Work required: How many lines in these records hold the string "sidebar"? Reply with the number alone.

The data:

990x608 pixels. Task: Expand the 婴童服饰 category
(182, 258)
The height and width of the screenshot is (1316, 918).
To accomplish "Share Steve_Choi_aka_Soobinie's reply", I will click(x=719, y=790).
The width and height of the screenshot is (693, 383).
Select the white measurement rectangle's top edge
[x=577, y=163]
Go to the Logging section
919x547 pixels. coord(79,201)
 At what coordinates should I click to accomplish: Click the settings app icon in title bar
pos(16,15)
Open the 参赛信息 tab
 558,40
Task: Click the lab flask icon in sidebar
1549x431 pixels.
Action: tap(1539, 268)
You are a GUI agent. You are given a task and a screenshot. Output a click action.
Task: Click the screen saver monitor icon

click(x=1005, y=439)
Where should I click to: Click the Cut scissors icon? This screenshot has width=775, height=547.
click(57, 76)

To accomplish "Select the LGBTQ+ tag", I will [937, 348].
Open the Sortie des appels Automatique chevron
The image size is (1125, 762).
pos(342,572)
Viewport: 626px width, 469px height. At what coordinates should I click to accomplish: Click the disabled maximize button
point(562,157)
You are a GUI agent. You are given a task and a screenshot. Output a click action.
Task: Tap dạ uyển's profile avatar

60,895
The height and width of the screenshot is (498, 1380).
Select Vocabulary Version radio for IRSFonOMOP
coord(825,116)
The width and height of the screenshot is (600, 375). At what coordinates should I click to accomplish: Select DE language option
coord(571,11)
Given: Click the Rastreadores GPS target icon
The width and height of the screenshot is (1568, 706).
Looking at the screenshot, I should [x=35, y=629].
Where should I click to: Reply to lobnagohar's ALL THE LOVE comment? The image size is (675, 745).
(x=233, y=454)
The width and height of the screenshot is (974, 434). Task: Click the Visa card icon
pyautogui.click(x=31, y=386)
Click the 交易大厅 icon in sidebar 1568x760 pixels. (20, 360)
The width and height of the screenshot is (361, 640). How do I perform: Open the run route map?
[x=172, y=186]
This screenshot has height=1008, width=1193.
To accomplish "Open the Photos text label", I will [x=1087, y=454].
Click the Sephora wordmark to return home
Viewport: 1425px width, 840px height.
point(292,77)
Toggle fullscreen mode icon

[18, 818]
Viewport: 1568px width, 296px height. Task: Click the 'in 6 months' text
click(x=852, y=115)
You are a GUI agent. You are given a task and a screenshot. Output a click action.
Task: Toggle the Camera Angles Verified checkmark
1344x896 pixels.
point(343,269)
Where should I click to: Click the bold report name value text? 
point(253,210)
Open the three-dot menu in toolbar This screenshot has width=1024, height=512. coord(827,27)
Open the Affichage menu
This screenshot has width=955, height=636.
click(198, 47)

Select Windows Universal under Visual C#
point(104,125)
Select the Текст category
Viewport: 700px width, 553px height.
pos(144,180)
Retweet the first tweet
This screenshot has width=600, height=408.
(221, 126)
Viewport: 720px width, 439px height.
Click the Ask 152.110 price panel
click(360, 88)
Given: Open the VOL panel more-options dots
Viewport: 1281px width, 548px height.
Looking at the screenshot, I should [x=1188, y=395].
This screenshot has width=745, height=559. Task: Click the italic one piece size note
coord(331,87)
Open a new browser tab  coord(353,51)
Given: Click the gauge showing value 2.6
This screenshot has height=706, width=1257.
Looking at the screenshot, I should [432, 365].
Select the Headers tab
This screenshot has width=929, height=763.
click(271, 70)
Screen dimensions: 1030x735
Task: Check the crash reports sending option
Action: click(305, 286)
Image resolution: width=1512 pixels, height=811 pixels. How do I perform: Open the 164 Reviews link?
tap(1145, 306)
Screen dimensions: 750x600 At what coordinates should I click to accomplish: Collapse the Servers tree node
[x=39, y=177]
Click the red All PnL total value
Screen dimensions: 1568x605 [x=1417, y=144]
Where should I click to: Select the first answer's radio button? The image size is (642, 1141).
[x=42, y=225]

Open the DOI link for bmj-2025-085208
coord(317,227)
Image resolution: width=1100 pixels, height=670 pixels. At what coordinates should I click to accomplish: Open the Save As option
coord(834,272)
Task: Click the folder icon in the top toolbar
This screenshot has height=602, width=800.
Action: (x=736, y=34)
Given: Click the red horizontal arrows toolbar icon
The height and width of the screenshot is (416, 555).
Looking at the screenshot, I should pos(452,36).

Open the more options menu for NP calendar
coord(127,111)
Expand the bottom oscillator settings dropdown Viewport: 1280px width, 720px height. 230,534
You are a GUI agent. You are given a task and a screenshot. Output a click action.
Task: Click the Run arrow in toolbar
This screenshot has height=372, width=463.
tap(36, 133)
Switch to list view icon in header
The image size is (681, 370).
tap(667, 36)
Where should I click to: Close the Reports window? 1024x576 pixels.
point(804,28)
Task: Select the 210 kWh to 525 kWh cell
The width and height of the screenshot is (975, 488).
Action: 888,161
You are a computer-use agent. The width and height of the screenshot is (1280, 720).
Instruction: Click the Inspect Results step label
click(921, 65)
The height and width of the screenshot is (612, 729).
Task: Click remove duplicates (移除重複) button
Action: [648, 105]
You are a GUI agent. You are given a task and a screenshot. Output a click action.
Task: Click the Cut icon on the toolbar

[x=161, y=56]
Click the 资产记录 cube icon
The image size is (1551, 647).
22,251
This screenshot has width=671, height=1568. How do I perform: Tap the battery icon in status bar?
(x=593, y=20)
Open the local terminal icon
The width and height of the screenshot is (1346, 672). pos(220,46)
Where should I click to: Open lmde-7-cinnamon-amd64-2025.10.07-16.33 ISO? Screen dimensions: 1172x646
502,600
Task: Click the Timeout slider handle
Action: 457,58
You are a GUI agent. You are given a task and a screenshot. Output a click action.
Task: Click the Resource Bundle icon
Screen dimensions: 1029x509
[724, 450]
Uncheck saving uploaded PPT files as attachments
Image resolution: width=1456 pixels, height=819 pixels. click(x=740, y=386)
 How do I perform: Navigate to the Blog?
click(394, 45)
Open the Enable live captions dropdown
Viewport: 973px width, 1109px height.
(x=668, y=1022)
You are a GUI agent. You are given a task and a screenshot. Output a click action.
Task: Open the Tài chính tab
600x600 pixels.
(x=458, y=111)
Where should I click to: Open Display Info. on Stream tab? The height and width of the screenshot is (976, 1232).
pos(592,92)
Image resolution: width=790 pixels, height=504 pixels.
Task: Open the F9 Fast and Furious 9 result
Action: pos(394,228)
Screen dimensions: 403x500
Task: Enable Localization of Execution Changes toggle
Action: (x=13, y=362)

Exercise solution: 2